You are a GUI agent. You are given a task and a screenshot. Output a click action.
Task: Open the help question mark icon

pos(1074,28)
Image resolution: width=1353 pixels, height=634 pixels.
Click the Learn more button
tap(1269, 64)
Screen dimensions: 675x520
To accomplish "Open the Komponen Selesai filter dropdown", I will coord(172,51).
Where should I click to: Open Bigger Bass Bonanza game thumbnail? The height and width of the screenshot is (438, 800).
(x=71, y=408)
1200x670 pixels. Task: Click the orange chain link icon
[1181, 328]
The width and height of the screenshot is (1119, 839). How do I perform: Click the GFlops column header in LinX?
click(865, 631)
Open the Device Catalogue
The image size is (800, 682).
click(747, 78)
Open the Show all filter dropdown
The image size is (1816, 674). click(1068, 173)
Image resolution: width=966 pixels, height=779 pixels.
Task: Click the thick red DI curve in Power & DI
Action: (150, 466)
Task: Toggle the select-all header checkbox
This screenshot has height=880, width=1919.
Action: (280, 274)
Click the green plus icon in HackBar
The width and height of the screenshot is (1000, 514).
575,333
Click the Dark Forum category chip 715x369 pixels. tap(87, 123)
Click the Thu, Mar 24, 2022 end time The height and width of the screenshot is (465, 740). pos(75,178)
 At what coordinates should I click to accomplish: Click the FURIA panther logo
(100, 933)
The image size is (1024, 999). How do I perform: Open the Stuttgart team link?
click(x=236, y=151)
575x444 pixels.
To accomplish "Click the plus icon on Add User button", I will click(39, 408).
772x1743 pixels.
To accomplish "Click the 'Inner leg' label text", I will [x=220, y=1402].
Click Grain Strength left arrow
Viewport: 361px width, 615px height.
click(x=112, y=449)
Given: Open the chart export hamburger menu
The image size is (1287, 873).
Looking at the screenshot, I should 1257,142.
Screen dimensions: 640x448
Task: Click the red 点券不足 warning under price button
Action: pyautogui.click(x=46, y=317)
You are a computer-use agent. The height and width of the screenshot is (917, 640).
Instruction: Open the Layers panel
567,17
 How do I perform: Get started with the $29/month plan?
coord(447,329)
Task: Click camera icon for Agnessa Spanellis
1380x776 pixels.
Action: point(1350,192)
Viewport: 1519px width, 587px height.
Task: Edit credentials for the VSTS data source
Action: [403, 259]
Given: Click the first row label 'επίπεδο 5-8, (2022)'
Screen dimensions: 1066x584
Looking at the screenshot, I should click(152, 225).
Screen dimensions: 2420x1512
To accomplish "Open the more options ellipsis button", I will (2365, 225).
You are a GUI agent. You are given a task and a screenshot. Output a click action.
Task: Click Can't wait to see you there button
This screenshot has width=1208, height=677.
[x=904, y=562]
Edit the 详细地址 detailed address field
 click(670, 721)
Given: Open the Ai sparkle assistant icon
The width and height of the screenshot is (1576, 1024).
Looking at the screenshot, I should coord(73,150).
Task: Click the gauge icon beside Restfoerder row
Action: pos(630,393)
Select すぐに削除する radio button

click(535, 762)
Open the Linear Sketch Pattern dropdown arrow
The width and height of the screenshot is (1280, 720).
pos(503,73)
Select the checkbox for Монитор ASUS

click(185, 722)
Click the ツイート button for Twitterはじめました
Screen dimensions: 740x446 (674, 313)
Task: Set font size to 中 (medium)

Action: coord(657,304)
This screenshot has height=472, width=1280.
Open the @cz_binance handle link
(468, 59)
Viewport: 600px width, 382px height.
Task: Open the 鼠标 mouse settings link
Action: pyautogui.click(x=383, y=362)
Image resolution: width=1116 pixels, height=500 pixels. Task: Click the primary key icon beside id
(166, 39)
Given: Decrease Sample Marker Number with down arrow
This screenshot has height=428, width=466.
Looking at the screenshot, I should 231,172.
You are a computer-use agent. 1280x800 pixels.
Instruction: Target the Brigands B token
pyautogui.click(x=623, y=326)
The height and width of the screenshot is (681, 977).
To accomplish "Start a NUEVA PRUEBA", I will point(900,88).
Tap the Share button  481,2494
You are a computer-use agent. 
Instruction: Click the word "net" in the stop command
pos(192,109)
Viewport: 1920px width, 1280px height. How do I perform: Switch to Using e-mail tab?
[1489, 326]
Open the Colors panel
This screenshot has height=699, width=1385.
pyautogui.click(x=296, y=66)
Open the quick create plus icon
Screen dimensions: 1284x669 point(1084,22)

---

> Work request: Having read the material, set all of it down again without a single difference.

> Answer to the problem:
You are a GUI agent. You are given a task and a screenshot. Output a click action.
Task: Open the help question mark icon

pos(1074,28)
Image resolution: width=1353 pixels, height=634 pixels.
Click the Learn more button
tap(1269, 64)
Screen dimensions: 675x520
To accomplish "Open the Komponen Selesai filter dropdown", I will coord(172,51).
Where should I click to: Open Bigger Bass Bonanza game thumbnail? The height and width of the screenshot is (438, 800).
(x=71, y=408)
1200x670 pixels. Task: Click the orange chain link icon
[1181, 328]
The width and height of the screenshot is (1119, 839). How do I perform: Click the GFlops column header in LinX?
click(865, 631)
Open the Device Catalogue
The image size is (800, 682).
click(747, 78)
Open the Show all filter dropdown
The image size is (1816, 674). click(1068, 173)
Image resolution: width=966 pixels, height=779 pixels.
Task: Click the thick red DI curve in Power & DI
Action: (150, 466)
Task: Toggle the select-all header checkbox
This screenshot has height=880, width=1919.
Action: (280, 274)
Click the green plus icon in HackBar
The width and height of the screenshot is (1000, 514).
575,333
Click the Dark Forum category chip 715x369 pixels. tap(87, 123)
Click the Thu, Mar 24, 2022 end time The height and width of the screenshot is (465, 740). pos(75,178)
 At what coordinates should I click to accomplish: Click the FURIA panther logo
(100, 933)
The image size is (1024, 999). How do I perform: Open the Stuttgart team link?
click(x=236, y=151)
575x444 pixels.
To accomplish "Click the plus icon on Add User button", I will click(39, 408).
772x1743 pixels.
To accomplish "Click the 'Inner leg' label text", I will [x=220, y=1402].
Click Grain Strength left arrow
Viewport: 361px width, 615px height.
click(x=112, y=449)
Given: Open the chart export hamburger menu
The image size is (1287, 873).
Looking at the screenshot, I should 1257,142.
Screen dimensions: 640x448
Task: Click the red 点券不足 warning under price button
Action: pyautogui.click(x=46, y=317)
You are a computer-use agent. The height and width of the screenshot is (917, 640).
Instruction: Open the Layers panel
567,17
 How do I perform: Get started with the $29/month plan?
coord(447,329)
Task: Click camera icon for Agnessa Spanellis
1380x776 pixels.
Action: point(1350,192)
Viewport: 1519px width, 587px height.
Task: Edit credentials for the VSTS data source
Action: [403, 259]
Given: Click the first row label 'επίπεδο 5-8, (2022)'
Screen dimensions: 1066x584
Looking at the screenshot, I should click(152, 225).
Screen dimensions: 2420x1512
To accomplish "Open the more options ellipsis button", I will (2365, 225).
You are a GUI agent. You are given a task and a screenshot. Output a click action.
Task: Click Can't wait to see you there button
This screenshot has width=1208, height=677.
[x=904, y=562]
Edit the 详细地址 detailed address field
 click(670, 721)
Given: Open the Ai sparkle assistant icon
The width and height of the screenshot is (1576, 1024).
Looking at the screenshot, I should coord(73,150).
Task: Click the gauge icon beside Restfoerder row
Action: pos(630,393)
Select すぐに削除する radio button

click(535, 762)
Open the Linear Sketch Pattern dropdown arrow
The width and height of the screenshot is (1280, 720).
pos(503,73)
Select the checkbox for Монитор ASUS

click(185, 722)
Click the ツイート button for Twitterはじめました
Screen dimensions: 740x446 (674, 313)
Task: Set font size to 中 (medium)

Action: coord(657,304)
This screenshot has height=472, width=1280.
Open the @cz_binance handle link
(468, 59)
Viewport: 600px width, 382px height.
Task: Open the 鼠标 mouse settings link
Action: pyautogui.click(x=383, y=362)
Image resolution: width=1116 pixels, height=500 pixels. Task: Click the primary key icon beside id
(166, 39)
Given: Decrease Sample Marker Number with down arrow
This screenshot has height=428, width=466.
Looking at the screenshot, I should 231,172.
You are a computer-use agent. 1280x800 pixels.
Instruction: Target the Brigands B token
pyautogui.click(x=623, y=326)
The height and width of the screenshot is (681, 977).
To accomplish "Start a NUEVA PRUEBA", I will point(900,88).
Tap the Share button  481,2494
You are a computer-use agent. 
Instruction: Click the word "net" in the stop command
pos(192,109)
Viewport: 1920px width, 1280px height. How do I perform: Switch to Using e-mail tab?
[1489, 326]
Open the Colors panel
This screenshot has height=699, width=1385.
pyautogui.click(x=296, y=66)
Open the quick create plus icon
Screen dimensions: 1284x669 point(1084,22)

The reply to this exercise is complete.